2015 GSA Annual Meeting in Baltimore, Maryland, USA (1-4 November 2015)

Paper No. 78-9
Presentation Time: 10:00 AM

TESTING THE LAW OF CONSTANT EXTINCTION WITHIN MARINE ADAPTIVE ZONES


ORZECHOWSKI, Emily A.1, HEIM, Noel A.2, KNOPE, Matthew L.3, PAYNE, Jonathan L.2 and FINNEGAN, Seth4, (1)Department of Integrative Biology and Museum of Paleontology, University of California, Valley Life Sciences Building, Berkeley, CA 94720-3140, (2)Department of Geological Sciences, Stanford University, 450 Serra Mall, Building 320, Stanford, CA 94305, (3)Department of Biology, Stanford University, Stanford, CA 94305, (4)Department of Integrative Biology and Museum of Paleontology, University of California, Berkeley, Valley Life Sciences Building, Berkeley, CA 94720-4780, eaorzechowski@berkeley.edu

The Law of Constant Extinction states that the probability of extinction is independent of lineage age. The apparent age-independence of extinction risk served as the basis for Van Valen’s (1973) Red Queen’s hypothesis, which posits that within an “adaptive zone” (Simpson 1944) the effective environment deteriorates at a stochastically constant rate. However, many subsequent analyses yield results incompatible with the Law of Constant Extinction. There exist two possible explanations for this discrepancy: (1) the Law of Constant Extinction does not apply or (2) previous analyses have focused on taxonomic groups rather than the eco-evolutionary adaptive zones for which the law was conceived. Investigating the dependence of extinction risk within objectively defined adaptive zones is therefore critical to assessing the actual prevalence of Red Queen dynamics across evolutionary time.

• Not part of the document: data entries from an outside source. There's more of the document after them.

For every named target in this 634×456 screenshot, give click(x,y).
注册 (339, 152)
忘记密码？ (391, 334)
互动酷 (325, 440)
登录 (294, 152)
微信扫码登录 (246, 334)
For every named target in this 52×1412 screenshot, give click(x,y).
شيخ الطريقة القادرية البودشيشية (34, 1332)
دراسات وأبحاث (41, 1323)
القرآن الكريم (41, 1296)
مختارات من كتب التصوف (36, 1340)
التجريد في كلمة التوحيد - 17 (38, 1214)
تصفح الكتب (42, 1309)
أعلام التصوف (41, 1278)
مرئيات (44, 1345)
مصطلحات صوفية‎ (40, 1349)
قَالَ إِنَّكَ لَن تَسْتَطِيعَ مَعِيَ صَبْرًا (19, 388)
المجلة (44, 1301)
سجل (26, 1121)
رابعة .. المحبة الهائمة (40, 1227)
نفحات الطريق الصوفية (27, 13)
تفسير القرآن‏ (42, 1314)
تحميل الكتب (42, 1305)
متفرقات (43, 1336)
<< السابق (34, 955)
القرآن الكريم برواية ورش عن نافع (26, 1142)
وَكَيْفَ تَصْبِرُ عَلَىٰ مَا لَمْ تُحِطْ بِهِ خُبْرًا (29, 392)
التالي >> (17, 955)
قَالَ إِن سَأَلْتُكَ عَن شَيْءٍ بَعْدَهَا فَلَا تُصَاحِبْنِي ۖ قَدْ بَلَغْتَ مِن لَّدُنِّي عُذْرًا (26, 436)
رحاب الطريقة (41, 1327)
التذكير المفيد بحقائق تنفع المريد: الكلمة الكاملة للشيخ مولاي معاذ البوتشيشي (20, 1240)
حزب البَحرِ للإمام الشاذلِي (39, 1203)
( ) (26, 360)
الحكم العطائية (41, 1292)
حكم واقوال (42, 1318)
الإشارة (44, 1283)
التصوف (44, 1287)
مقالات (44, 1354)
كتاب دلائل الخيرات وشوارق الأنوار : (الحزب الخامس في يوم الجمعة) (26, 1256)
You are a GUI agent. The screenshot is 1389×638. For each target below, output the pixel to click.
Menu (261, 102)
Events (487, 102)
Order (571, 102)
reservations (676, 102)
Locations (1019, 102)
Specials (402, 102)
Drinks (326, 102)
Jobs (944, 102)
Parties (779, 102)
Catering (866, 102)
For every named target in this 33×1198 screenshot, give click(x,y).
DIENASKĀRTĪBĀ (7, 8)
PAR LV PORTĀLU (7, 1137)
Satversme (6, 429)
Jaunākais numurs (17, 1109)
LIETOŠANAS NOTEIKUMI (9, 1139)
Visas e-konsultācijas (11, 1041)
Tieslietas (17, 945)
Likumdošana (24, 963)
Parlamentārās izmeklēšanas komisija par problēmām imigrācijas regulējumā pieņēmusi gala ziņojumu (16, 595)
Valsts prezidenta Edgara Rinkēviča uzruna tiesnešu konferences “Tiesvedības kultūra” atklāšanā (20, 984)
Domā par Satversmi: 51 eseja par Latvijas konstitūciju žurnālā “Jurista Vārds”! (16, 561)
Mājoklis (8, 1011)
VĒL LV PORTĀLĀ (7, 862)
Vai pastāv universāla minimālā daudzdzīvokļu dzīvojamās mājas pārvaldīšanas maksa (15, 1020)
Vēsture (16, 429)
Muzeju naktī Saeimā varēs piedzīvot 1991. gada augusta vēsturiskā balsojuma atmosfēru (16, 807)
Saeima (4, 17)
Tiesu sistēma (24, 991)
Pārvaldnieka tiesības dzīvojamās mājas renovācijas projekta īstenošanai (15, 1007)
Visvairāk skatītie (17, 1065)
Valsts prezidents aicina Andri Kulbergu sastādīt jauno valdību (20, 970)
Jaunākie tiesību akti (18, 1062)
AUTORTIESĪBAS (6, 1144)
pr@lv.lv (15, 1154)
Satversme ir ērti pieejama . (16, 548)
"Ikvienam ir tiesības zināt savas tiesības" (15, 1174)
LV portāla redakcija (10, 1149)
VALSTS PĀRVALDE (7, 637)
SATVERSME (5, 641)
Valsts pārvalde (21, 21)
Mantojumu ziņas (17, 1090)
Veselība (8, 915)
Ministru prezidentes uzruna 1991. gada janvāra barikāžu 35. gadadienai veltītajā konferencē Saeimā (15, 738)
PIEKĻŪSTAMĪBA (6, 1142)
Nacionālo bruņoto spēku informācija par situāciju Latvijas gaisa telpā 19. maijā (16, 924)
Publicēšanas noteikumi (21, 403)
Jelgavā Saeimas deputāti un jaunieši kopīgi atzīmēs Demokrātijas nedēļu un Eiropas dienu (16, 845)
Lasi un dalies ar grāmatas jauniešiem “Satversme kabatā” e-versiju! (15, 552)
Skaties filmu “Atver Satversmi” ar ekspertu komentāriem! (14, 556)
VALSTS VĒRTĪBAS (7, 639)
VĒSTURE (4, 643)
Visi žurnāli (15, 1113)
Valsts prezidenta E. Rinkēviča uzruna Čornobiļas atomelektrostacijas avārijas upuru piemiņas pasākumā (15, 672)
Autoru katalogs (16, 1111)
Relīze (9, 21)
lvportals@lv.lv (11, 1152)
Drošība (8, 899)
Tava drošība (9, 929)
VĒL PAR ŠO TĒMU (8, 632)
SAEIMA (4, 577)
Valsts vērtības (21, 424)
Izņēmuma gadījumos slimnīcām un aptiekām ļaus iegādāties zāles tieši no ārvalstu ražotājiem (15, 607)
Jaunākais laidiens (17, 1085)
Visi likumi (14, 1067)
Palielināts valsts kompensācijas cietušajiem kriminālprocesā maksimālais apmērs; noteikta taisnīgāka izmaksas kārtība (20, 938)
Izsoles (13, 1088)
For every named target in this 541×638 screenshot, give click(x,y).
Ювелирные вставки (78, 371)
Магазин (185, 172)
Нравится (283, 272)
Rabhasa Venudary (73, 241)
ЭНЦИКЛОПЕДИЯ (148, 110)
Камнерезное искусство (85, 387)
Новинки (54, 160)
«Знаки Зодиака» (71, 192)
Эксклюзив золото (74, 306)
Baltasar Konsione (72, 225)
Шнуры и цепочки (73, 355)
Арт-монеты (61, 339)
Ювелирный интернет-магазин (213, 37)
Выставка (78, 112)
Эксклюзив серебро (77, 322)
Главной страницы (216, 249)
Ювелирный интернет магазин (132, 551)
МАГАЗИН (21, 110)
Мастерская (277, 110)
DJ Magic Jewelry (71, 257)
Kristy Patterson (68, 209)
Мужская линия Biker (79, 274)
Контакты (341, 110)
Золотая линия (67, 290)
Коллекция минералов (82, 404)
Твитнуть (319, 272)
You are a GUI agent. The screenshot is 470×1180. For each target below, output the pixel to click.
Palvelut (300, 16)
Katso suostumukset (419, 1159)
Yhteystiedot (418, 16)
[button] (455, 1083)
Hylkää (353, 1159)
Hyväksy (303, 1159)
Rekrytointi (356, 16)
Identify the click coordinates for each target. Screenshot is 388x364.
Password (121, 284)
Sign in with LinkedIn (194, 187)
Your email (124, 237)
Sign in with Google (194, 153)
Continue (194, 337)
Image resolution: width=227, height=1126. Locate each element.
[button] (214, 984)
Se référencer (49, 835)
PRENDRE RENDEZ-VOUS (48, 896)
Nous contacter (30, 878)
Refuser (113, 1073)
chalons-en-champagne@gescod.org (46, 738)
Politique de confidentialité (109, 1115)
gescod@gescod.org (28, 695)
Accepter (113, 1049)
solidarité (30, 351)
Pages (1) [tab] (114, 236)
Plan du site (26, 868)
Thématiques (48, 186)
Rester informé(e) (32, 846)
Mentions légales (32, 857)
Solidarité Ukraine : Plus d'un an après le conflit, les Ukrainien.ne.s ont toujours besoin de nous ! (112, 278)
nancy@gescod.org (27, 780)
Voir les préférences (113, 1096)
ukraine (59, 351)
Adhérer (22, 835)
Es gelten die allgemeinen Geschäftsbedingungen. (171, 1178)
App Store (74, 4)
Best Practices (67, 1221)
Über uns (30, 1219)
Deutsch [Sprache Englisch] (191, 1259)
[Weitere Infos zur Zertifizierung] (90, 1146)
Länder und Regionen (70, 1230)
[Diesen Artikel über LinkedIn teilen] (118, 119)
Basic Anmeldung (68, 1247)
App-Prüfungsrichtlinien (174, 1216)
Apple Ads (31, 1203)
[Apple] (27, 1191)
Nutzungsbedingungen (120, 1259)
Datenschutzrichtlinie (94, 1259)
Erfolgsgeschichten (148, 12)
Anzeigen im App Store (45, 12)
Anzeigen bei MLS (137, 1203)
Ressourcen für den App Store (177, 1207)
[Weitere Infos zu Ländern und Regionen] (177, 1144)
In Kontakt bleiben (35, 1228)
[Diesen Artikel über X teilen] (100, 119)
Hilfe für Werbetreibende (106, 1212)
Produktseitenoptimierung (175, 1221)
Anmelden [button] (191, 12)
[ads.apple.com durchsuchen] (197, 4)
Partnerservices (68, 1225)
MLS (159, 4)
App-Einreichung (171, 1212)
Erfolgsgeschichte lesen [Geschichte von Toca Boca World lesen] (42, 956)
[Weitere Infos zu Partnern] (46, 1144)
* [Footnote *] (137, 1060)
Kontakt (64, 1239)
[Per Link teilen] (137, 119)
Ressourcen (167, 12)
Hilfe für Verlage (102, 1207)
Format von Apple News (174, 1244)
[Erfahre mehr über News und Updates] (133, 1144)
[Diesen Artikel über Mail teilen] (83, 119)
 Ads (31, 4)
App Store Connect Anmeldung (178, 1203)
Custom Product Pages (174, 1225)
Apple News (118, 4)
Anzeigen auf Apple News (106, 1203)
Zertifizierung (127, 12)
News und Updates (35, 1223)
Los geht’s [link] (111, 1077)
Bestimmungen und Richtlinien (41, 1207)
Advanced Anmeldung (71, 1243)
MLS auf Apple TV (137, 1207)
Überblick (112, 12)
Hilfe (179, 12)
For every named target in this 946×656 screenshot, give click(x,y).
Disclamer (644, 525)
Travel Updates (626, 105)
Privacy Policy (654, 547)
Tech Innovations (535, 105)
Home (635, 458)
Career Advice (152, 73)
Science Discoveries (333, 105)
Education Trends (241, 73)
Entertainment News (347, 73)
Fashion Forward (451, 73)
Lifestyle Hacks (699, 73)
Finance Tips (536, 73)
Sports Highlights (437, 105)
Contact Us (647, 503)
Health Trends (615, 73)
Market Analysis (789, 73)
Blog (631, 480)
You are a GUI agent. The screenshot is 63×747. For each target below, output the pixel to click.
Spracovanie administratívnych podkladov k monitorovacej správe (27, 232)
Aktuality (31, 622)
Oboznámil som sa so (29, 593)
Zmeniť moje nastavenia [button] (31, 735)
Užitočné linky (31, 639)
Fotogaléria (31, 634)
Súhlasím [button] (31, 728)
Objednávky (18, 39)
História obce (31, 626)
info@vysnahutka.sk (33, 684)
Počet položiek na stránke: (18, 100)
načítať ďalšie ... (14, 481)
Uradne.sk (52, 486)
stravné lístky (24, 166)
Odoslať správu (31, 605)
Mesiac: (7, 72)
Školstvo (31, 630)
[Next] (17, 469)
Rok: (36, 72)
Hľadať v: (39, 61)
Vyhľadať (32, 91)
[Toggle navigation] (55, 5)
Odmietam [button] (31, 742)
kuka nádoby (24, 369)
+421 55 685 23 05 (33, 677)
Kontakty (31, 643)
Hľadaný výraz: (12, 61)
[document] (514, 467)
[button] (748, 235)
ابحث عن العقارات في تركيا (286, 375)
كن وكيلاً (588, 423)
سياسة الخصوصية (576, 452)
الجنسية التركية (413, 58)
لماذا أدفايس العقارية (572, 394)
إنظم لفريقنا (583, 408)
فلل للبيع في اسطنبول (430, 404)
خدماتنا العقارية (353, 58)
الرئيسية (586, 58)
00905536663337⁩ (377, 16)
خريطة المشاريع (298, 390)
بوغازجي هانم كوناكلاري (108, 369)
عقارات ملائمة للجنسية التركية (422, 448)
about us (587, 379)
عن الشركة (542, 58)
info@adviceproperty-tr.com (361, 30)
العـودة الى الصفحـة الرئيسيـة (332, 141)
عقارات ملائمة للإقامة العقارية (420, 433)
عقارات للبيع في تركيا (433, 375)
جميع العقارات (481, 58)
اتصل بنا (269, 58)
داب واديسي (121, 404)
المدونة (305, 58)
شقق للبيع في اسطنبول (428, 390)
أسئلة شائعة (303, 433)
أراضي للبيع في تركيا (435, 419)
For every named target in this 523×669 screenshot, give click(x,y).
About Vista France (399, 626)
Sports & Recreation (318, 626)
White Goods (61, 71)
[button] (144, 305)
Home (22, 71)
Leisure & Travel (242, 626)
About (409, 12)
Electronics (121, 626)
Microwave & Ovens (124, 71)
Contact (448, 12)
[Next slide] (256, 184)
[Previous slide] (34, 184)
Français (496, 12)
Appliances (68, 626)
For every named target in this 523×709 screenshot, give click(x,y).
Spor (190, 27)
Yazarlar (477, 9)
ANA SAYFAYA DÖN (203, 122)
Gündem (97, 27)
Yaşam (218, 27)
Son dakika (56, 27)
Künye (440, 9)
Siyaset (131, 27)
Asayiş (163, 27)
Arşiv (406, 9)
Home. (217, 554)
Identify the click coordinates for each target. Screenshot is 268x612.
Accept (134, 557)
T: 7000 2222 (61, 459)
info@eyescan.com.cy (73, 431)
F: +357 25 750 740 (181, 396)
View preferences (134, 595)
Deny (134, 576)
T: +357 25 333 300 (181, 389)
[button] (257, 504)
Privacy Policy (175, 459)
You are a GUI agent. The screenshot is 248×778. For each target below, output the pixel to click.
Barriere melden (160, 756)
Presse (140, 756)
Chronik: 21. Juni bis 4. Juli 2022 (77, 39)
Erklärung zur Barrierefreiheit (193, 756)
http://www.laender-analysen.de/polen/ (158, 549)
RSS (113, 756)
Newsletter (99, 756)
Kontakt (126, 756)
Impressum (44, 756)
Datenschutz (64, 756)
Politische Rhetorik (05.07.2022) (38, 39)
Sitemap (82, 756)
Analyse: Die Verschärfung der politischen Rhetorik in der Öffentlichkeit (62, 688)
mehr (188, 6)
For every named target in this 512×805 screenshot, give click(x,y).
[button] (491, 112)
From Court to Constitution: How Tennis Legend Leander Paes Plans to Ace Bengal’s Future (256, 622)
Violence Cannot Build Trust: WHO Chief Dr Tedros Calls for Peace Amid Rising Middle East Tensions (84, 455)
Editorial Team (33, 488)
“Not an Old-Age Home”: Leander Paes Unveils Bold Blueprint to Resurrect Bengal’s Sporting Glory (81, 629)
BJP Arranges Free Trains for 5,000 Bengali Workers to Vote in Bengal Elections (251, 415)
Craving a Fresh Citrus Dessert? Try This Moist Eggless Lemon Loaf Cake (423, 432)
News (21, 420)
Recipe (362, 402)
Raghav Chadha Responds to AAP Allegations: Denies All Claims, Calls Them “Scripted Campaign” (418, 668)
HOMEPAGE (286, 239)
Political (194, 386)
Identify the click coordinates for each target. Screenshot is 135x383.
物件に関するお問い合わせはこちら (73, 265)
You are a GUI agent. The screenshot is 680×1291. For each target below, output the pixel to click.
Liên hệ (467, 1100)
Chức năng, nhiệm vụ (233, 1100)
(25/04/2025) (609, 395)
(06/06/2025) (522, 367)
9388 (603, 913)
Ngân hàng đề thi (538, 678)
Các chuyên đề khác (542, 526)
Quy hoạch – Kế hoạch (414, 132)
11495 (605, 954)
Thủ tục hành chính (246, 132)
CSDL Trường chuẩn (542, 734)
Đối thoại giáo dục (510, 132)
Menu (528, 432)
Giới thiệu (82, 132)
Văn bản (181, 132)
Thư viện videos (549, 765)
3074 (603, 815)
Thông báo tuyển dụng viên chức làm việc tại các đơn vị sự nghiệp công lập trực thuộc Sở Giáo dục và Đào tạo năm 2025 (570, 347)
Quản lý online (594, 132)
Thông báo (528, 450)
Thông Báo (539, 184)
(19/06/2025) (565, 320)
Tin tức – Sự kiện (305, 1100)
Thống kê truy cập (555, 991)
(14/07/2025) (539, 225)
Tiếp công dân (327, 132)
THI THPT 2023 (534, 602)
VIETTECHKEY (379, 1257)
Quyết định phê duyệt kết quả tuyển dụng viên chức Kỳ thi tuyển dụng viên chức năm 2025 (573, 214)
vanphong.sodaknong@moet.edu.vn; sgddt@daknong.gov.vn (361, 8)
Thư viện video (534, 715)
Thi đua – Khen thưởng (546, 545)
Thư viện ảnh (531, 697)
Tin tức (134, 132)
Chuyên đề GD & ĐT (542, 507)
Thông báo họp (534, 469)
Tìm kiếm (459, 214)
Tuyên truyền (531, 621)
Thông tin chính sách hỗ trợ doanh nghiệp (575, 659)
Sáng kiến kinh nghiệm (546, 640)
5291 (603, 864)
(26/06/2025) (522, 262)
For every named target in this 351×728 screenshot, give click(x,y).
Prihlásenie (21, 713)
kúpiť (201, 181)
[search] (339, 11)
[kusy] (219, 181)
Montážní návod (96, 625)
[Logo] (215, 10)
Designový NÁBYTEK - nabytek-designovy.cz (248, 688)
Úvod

In this study, we used the Paleobiology Database and a new ecospace database to analyze age selectivity of genus extinctions within marine adaptive zones, which we defined operationally as genera belonging to the same taxonomic class and sharing the same coding within Bush and Bambach’s (2007) classification of ecospace (i.e. sharing tiering, motility, and feeding ecologies). We used multiple logistic regression to test for association between genus age and extinction risk within each of 74 Phanerozoic stratigraphic stages. We analyzed genus extinction patterns separately in each adaptive zone, and included geographic range and species richness as potentially confounding age-dependent risk factors. We find that a substantial proportion of the age-dependent extinction signal detected by an earlier analysis (Finnegan et al. 2008) can be explained by the mixing of genera from different adaptive zones. Our results do not provide direct support for the Red Queen’s hypothesis but do suggest that the Law of Constant Extinctions, as originally defined, may be valid in many cases.